The first symbiotic multispecies robot: Gakutensoku’s symbiotic cosmos
The first symbiotic multispecies robot: Gakutensoku’s symbiotic cosmos. History and Technology, 1–29 (2025).
In 1928, botanist environmentalist Nishimura Makoto created Gakutensoku, a humanoid robot at odds with the Euro-American conceptualisation of humanoid robots as machine slaves and the modern discourse of technology as civilisational departure from nature. Nishimura’s scientific observations of the connectivities between plants, animals, algae, and microorganisms shaped the design and semiotic of Gakutensoku in line with a worldview that everything in the universe is interconnected through mutual aid and symbiosis.
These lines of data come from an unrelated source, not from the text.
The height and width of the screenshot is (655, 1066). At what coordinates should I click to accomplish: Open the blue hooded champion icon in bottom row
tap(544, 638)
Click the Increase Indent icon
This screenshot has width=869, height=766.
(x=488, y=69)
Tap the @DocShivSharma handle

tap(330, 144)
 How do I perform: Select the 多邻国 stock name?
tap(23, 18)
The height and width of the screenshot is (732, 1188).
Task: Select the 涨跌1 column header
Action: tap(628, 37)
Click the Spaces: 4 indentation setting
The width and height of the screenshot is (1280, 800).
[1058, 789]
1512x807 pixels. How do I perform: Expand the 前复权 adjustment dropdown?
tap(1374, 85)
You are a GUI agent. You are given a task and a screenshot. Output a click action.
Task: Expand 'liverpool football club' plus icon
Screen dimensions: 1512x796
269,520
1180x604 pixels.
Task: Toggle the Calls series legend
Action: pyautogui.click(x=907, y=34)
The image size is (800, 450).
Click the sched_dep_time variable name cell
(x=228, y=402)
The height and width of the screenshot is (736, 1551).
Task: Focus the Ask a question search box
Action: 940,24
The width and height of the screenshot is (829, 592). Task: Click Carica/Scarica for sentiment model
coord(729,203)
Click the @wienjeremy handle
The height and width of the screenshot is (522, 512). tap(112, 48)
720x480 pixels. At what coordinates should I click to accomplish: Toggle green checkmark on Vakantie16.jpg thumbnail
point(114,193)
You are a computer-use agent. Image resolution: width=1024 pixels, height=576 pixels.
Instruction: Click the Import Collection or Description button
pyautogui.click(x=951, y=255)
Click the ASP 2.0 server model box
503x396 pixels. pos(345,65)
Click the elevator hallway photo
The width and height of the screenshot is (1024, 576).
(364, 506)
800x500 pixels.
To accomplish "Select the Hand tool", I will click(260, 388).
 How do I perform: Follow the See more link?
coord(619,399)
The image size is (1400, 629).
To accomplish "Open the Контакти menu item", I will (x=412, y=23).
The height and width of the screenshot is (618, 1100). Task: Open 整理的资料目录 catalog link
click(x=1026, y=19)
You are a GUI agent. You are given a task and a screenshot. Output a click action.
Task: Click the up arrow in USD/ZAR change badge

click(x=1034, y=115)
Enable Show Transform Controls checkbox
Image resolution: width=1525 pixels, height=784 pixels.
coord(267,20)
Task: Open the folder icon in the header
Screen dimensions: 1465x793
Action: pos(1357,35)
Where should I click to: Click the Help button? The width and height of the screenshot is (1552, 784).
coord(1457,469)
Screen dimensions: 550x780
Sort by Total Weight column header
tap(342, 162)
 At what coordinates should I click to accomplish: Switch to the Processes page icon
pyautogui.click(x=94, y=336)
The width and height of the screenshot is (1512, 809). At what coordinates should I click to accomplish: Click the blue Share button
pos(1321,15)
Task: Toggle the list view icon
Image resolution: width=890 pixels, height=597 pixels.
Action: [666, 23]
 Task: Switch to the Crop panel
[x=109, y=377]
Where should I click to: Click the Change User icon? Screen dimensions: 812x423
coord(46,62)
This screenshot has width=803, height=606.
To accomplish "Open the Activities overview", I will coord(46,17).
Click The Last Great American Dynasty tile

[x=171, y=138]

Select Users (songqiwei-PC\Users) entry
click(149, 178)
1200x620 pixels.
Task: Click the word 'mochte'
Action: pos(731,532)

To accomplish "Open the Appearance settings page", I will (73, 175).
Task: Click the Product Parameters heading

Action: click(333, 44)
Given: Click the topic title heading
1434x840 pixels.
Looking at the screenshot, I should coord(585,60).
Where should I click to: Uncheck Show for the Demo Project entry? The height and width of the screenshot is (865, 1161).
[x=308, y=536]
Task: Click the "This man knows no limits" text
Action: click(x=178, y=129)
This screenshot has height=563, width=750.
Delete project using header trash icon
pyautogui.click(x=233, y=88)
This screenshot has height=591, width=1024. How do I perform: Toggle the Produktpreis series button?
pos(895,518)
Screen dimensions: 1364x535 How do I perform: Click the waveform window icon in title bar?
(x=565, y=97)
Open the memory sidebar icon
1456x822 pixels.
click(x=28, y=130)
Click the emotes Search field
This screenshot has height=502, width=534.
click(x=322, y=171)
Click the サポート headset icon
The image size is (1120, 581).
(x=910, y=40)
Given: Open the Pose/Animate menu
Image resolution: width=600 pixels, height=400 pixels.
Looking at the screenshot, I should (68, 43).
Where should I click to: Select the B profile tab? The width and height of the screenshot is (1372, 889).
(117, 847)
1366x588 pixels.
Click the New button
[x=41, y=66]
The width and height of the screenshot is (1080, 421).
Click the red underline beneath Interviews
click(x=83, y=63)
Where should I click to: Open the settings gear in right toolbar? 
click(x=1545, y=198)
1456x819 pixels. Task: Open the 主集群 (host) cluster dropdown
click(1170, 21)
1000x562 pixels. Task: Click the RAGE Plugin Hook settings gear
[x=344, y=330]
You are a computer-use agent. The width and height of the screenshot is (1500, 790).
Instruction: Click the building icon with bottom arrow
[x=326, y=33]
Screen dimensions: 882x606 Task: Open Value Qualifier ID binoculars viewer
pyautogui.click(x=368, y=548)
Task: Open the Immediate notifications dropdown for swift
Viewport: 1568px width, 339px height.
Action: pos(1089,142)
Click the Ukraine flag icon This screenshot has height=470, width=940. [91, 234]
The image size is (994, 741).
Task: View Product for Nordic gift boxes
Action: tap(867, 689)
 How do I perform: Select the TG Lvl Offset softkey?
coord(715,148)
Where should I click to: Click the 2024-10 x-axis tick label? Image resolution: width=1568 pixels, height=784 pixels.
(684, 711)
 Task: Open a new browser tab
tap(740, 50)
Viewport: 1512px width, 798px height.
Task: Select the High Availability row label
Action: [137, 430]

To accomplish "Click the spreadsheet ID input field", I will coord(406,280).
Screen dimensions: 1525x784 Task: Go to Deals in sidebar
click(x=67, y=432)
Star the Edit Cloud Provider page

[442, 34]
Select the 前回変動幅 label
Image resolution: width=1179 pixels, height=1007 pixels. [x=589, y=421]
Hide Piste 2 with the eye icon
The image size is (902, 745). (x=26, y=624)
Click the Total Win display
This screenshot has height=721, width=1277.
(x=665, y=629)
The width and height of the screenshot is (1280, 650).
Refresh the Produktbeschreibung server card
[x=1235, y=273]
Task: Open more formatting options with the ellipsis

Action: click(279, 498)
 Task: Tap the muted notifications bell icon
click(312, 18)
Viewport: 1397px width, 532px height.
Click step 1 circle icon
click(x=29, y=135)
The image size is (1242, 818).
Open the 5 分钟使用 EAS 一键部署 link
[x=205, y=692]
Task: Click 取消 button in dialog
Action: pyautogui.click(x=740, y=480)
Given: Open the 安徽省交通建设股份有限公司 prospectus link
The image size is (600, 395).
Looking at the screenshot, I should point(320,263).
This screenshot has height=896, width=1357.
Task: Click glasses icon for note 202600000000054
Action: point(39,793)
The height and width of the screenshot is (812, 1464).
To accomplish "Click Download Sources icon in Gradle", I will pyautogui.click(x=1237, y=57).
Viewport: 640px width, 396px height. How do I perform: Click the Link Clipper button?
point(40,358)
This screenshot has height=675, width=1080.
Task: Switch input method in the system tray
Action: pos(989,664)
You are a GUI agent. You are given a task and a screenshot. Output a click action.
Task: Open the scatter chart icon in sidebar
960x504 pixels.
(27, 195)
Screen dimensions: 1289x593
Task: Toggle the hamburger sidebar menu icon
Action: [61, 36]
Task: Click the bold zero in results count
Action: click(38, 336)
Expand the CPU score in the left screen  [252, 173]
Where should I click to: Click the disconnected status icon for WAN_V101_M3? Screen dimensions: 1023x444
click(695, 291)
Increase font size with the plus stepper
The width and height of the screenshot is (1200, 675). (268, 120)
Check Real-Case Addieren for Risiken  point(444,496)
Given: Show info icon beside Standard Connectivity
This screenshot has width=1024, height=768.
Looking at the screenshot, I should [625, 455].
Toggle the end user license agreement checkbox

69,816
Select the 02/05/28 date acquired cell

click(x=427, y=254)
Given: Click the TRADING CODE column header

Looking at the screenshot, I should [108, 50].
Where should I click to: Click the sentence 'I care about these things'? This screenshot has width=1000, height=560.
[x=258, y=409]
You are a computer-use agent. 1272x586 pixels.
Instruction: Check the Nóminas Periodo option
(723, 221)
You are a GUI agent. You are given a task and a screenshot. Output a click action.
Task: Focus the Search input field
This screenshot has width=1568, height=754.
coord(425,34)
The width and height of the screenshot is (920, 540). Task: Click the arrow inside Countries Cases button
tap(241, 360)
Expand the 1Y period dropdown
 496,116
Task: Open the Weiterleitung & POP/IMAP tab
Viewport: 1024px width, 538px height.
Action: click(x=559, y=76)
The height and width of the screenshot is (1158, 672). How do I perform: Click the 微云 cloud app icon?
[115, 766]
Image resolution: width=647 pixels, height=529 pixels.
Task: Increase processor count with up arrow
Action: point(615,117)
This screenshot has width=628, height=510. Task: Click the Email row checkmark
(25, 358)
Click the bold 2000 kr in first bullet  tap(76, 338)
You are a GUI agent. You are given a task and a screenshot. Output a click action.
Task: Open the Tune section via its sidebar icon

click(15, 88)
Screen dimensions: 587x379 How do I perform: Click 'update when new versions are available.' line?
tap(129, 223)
I describe this epistemology as ‘multispecies symbiotic cosmos’ to capture the key ideas forming Gakutensoku’s multiracial, multigender, stateless design: symbiosis, mutual aid, symbiogenesis, transnational relations, and indigeneity. Gakutensoku challenged state discourse of progress and evolution through (technological) competition for survival justifying militarism, colonialism, and racism. In contrast with social Darwinism, it conveyed a symbiotic trajectory for technological progress that benefits the earth and future artificial humans. Gakutensoku is symptomatic of a larger context in which scientists against the state politics and Western modernity attempted to redefine the world through science. Gakutensoku thus offers a unique understanding of ‘humanoid robot’ and techno-human relations in the modern and contemporary robotics and the intellectual history of twentieth-century Japan, opening up the idea and narrative of humanoid robots and technology to new understandings and interpretations.